それは良いとして Ex. 2.24 ですが誤読していた模様?
procedual なナニで言うと以下なカンジ?
(define empty-subst (lambda () (lambda (sym) sym))) (define apply-subst (lambda (s i) (s i))) (define extend-subst (lambda (i t s) (lambda (sym) (if (eqv? sym i) t (apply-subst s sym)))))
問題の記述によれば
- (empty-subst) は which binds its argument to a variable term of its argument とあるので引数を var-term にして戻せば良い模様
- apply-subst は which returns the value of symbol i in substitutions s とあるので s に i を渡せば良い?
- extend-subst は symbol i is assciated with term t 以外は s と同様、みたいな記述なので単純に extend すれば良い
そのまま戻す、というあたりを誤読というかそもそも読み切れていなかった模様。なるほどこれだとオブジェクトがどーゆーモノかをイメージできますな。
試験書いた
以下。
(use gauche.test) (add-load-path ".") (load "substitution") (test-start "substitution") (test-section "empty-subst") (test* "((empty-subst) 'a) returns a" 'a ((empty-subst) 'a)) (test-section "apply-subst") (test* "(apply-subst (empty-subst) 'a) returns a" 'a (apply-subst (empty-subst) 'a)) (test-section "extend-subst") (test* "(apply-subst (extend-subst 'a '(x y) (empty-subst)) 'a) returns '(x y)" '(x y) (apply-subst (extend-subst 'a '(x y) (empty-subst)) 'a)) (test* "(apply-subst (extend-subst 'a '(x y) (empty-subst)) 'b) returns b" 'b (apply-subst (extend-subst 'a '(x y) (empty-subst)) 'b)) (test-end)

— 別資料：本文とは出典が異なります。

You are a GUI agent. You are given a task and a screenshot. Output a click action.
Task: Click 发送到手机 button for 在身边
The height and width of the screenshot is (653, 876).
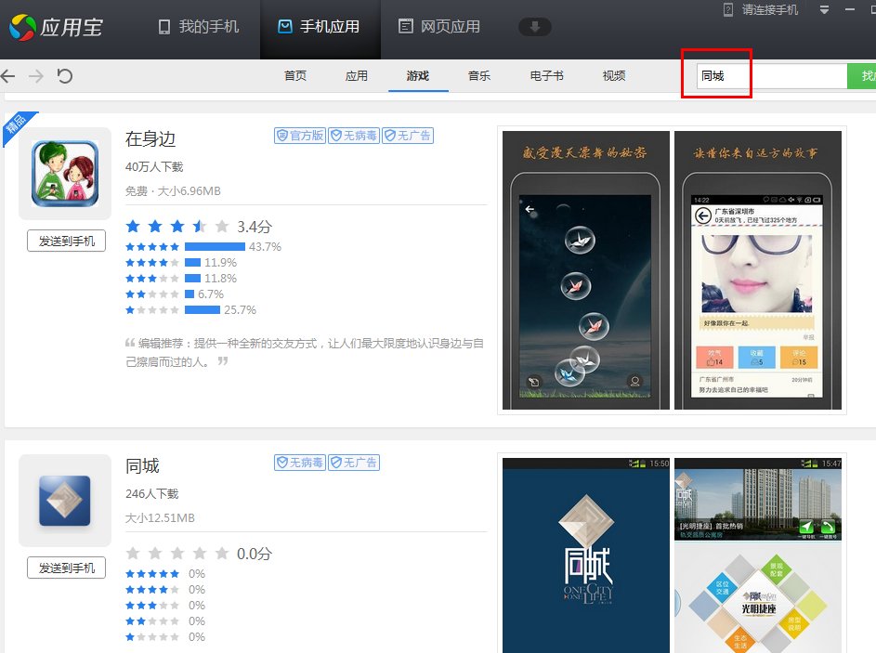point(66,242)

これを元にabstract syntax tree representation なソレを書いてみる。とりあえず。define-datatype.scm および term.scm を新たに作成したディレクトリにコピィ。
で、以下がでっち上がる。
(add-load-path ".") (load "define-datatype") (load "term") (define-datatype substitution substitution? (empty-subst-rec) (extended-subst-rec (id symbol?) (term term?) (sub substitution?))) (define empty-subst (lambda () (empty-subst-rec))) (define extend-subst (lambda (i t s) (extended-subst-rec i t s))) (define apply-subst (lambda (s i) (cases substitution s (empty-subst-rec () (var-term i)) (extended-subst-rec (id term sub) (if (eqv? i id) term (apply-subst sub i))))))
直上の試験を若干改変。ちなみに define-datatype にて extended-subst_rec と定義してたお陰でハマりました。

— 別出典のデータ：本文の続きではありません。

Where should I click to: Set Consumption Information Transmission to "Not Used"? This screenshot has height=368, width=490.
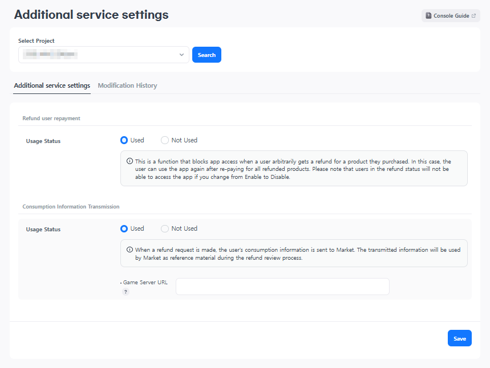pyautogui.click(x=165, y=228)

(use gauche.test) (add-load-path ".") (load "substitution") (test-start "substitution") (test-section "empty-subst") (test* "(empty-subst) returns (empty-subst-rec)" '(empty-subst-rec) (empty-subst)) (test-section "apply-subst") (test* "(apply-subst (empty-subst) 'a) returns (var-term a)" '(var-term a) (apply-subst (empty-subst) 'a)) (test-section "extend-subst") (test* "(apply-subst (extend-subst 'a '(app-term ((var-term x) (var-term y))) (empty-subst)) 'a) returns '(app-term ((var-term x) (var-term y)))" '(app-term ((var-term x) (var-term y))) (apply-subst (extend-subst 'a '(app-term ((var-term x) (var-term y))) (empty-subst)) 'a)) (test* "(apply-subst (extend-subst 'a '(app-term ((var-term x) (var-term y))) (empty-subst)) 'b) returns (var-term b)" '(var-term b) (apply-subst (extend-subst 'a '(app-term ((var-term x) (var-term y))) (empty-subst)) 'b)) (test-end)
見にくい。ここまでできたらあとは楽ですな。app-term だったら中のリストに subst-in-term を適用するナニ。
(define subst-in-term (lambda (t s) (cases term t (var-term (id) (apply-subst s id)) (constant-term (datum) (constant-term datum)) (app-term (terms) (let f ((rslt '()) (terms terms)) (if (null? terms) (app-term rslt) (f (append rslt (list (subst-in-term (car terms) s))) (cdr terms))))))))
試験が以下。
(use gauche.test) (add-load-path ".") (load "substitution") (test-start "subst-in-term") (test-section "subst-in-term") (test* "(subst-in-term (constant-term 1) (empty-subst)) returns" '(constant-term 1) (subst-in-term '(constant-term 1) (empty-subst))) (test* "(subst-in-term (var-term a) (empty-subst)) returns" '(var-term a) (subst-in-term '(var-term a) (empty-subst))) (test* "(subst-in-term (app-term ((var-term a) (var-term b))) (empty-subst)) returns" '(app-term ((var-term a) (var-term b))) (subst-in-term '(app-term ((var-term a) (var-term b))) (empty-subst))) (test* "(subst-in-term (app-term ((var-term a) (var-term b))) (extend-subst 'a '(var-term z) (empty-subst))) returns" '(app-term ((var-term z) (var-term b))) (subst-in-term '(app-term ((var-term a) (var-term b))) (extend-subst 'a '(var-term z) (empty-subst)))) (test-end)
若干試験が足りてない気がしますがスルー。subst-in-terms はリキが残ってれば、という事にて。